Abstract
Genome-wide transcriptome profiling identifies genes that are prone to differential expression across contexts (“common DEGs”), as well as genes with changes specific to the experimental manipulation. Distinguishing common DEGs from those that are specifically changed in a context of interest allows more efficient inference of relevant mechanisms and a more systematic understanding of the biological process under scrutiny. Currently, commonly differentially expressed genes or pathways can only be identified through the laborious manual curation of highly controlled experiments, an inordinately time-consuming and impractical endeavor. Here we pioneer an approach for identifying common patterns using generative neural networks. This approach produces a background set of transcriptomic experiments from which a null distribution of gene and pathway changes can be generated. By comparing the set of differentially expressed genes found in a target experiment against the generated background set, common results can be easily separated from specific ones. This “Specific cOntext Pattern Highlighting In Expression data” (SOPHIE) approach is broadly applicable to new platforms or any species with a large collection of gene expression data.
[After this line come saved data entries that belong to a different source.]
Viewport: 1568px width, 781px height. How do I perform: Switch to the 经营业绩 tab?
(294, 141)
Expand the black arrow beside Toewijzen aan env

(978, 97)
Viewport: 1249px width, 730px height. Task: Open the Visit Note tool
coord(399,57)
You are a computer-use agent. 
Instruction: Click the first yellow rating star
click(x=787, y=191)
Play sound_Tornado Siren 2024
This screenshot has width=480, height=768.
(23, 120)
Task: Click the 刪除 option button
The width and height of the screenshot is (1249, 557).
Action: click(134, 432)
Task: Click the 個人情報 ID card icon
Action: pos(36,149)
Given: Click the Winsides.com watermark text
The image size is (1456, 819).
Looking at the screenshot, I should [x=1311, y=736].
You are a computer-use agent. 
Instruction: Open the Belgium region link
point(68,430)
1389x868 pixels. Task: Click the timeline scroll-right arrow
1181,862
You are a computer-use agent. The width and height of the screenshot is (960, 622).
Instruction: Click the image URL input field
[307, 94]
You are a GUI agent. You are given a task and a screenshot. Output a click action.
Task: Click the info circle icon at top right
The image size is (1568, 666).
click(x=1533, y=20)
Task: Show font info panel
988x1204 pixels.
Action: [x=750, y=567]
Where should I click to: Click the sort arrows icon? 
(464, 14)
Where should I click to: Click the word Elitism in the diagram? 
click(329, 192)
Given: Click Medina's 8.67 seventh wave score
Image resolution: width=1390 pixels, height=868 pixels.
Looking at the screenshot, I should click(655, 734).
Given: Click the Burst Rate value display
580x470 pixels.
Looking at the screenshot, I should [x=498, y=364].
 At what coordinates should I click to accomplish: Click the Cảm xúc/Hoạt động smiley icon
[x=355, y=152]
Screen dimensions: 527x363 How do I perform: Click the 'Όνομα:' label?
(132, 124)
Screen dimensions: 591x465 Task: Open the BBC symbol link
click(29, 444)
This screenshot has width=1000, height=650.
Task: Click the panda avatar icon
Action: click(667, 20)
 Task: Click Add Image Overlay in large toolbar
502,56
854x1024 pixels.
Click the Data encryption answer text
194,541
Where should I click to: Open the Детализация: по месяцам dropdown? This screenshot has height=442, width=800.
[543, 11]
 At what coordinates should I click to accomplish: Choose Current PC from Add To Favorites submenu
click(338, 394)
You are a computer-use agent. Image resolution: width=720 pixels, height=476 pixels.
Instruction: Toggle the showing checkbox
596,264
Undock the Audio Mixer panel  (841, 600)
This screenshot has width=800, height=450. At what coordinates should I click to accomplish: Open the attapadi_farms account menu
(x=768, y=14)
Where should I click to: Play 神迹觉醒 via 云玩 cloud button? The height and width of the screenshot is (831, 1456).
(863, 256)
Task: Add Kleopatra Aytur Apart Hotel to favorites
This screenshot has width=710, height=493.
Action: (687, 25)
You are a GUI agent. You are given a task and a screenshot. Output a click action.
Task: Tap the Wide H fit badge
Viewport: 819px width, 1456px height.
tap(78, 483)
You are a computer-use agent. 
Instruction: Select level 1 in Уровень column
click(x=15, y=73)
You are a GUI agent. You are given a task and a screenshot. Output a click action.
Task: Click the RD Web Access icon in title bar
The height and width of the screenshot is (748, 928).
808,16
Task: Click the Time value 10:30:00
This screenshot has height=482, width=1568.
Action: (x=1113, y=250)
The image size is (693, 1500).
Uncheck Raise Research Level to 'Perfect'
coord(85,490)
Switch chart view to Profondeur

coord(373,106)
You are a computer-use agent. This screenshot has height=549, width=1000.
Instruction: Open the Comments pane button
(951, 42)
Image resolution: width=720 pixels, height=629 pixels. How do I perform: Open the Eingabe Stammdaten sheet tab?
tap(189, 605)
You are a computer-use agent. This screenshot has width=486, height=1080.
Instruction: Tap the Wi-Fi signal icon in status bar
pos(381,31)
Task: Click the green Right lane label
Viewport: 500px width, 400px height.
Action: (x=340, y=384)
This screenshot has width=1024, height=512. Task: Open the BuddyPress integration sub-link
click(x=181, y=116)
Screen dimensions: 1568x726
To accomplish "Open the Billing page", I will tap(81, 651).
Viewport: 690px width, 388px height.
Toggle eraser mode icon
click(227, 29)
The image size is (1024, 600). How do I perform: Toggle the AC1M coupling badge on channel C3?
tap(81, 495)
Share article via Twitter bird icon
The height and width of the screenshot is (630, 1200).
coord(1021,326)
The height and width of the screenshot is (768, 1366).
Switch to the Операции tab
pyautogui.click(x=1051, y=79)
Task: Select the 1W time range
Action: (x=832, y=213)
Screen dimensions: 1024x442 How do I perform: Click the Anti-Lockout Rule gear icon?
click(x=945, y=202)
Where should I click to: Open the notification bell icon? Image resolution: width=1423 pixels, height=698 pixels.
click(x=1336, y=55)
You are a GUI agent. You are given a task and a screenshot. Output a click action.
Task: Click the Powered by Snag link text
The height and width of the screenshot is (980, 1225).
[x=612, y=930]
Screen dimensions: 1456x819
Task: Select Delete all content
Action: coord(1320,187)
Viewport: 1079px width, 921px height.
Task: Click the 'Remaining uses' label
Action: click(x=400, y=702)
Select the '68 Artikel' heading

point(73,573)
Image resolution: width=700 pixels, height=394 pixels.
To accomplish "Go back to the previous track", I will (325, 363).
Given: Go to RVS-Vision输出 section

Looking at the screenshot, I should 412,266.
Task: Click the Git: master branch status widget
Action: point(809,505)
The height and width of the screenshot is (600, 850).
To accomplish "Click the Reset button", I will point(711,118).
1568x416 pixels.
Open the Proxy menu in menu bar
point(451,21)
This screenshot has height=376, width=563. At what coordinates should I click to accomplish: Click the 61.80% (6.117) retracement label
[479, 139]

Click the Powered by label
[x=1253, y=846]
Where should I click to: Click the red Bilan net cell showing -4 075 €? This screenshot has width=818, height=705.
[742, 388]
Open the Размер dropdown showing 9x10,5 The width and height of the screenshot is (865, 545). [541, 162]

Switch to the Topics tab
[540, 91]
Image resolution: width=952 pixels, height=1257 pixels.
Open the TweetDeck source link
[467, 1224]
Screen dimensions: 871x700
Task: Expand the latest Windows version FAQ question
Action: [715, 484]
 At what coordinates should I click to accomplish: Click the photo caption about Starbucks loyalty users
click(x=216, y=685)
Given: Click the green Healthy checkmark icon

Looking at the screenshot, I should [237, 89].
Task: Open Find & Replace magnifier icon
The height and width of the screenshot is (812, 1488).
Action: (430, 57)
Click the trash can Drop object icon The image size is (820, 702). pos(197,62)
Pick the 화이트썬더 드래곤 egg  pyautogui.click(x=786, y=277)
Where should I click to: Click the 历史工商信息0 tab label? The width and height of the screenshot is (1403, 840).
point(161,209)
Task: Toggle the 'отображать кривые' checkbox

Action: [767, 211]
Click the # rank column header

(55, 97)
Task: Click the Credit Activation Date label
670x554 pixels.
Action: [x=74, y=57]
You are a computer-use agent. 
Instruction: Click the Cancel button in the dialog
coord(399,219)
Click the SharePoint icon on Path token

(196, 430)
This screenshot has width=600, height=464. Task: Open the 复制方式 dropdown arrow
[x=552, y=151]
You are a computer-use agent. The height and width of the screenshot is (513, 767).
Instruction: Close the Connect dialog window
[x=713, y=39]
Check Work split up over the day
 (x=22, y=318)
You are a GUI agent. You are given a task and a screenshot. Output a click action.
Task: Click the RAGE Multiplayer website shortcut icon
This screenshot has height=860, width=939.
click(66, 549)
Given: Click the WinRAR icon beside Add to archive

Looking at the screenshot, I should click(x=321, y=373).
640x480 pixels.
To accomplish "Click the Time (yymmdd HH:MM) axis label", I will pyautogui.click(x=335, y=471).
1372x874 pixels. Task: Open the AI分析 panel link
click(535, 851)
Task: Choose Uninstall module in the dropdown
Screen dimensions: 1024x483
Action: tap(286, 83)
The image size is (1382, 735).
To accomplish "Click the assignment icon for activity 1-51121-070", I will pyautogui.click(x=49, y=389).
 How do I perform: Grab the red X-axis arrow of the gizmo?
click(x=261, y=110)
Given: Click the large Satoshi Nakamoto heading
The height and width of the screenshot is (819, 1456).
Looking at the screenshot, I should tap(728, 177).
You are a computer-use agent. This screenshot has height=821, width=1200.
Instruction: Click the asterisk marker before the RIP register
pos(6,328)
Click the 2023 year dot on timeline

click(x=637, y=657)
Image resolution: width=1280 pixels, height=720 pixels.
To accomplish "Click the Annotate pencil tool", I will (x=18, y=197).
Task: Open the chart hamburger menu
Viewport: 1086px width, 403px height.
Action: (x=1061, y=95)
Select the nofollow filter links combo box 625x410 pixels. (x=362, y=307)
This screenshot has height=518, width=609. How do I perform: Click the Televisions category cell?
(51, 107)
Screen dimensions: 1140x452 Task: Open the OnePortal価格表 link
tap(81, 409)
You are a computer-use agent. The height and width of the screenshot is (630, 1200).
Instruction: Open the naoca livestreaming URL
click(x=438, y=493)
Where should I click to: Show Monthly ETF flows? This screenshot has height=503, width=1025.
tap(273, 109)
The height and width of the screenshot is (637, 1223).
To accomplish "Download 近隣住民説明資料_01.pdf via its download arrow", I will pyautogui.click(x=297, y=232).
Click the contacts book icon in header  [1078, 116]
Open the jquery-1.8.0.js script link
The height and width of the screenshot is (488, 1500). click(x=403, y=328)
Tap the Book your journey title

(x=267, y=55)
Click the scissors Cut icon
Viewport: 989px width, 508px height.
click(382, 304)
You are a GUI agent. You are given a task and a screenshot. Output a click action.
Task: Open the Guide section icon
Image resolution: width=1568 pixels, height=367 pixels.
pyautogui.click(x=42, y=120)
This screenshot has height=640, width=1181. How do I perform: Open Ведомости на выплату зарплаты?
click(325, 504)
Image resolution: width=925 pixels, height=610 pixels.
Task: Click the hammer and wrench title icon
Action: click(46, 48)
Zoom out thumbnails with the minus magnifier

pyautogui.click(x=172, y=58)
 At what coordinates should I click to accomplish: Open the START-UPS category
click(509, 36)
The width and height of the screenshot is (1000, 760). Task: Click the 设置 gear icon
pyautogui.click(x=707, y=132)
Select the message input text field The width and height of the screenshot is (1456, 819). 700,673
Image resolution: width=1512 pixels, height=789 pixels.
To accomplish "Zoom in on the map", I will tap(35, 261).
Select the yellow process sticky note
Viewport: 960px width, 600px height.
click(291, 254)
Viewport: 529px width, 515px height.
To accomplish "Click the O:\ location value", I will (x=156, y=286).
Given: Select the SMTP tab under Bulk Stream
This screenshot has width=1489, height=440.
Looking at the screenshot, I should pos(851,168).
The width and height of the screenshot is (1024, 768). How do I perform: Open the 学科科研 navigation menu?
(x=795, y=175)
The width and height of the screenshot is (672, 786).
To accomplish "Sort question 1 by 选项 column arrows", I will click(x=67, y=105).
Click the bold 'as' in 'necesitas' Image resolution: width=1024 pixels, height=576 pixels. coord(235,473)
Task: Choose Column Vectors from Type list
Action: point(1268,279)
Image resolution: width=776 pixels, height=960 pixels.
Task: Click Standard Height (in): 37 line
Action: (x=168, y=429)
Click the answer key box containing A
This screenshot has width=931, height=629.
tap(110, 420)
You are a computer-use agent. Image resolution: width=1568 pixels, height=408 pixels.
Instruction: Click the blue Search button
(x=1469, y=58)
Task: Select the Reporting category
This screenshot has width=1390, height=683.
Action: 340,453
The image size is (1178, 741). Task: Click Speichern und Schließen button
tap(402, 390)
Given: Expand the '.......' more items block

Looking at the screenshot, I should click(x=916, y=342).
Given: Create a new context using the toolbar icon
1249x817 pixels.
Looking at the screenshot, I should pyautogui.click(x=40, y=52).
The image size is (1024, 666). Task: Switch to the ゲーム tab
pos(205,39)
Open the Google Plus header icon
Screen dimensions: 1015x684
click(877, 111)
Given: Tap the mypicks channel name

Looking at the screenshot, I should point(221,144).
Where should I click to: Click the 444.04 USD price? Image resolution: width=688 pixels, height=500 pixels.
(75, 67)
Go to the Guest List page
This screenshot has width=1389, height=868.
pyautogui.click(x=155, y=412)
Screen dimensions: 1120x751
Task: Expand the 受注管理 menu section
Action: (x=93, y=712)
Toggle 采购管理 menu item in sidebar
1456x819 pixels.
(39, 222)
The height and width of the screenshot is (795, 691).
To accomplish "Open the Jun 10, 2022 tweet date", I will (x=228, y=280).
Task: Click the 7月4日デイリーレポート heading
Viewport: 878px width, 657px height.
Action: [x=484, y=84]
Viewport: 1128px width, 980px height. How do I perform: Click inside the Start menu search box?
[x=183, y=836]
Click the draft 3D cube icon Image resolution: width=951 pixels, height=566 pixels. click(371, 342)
We apply SOPHIE to diverse datasets including those from human, human cancer, and the bacteria pathogen Pseudomonas aeruginosa datasets. SOPHIE identifies common DEGs in concordance with previously described, manually and systematically determined common DEGs. Further, we show molecular validation indicates that SOPHIE detects highly specific, but low magnitude, biologically relevant, transcriptional changes. SOPHIE’s measure of specificity can complement log fold change values generated from traditional differential expression analyses. For example, by filtering the set of differentially expressed genes, one can identify those genes that are specifically relevant to the experimental condition of interest. Consequently, these results can inform future research directions.
Competing Interest Statement
The authors have declared no competing interest.
Footnotes
Text edits for clarity, additional experiments to compare different data compendia used for the generation of synthetic experiments.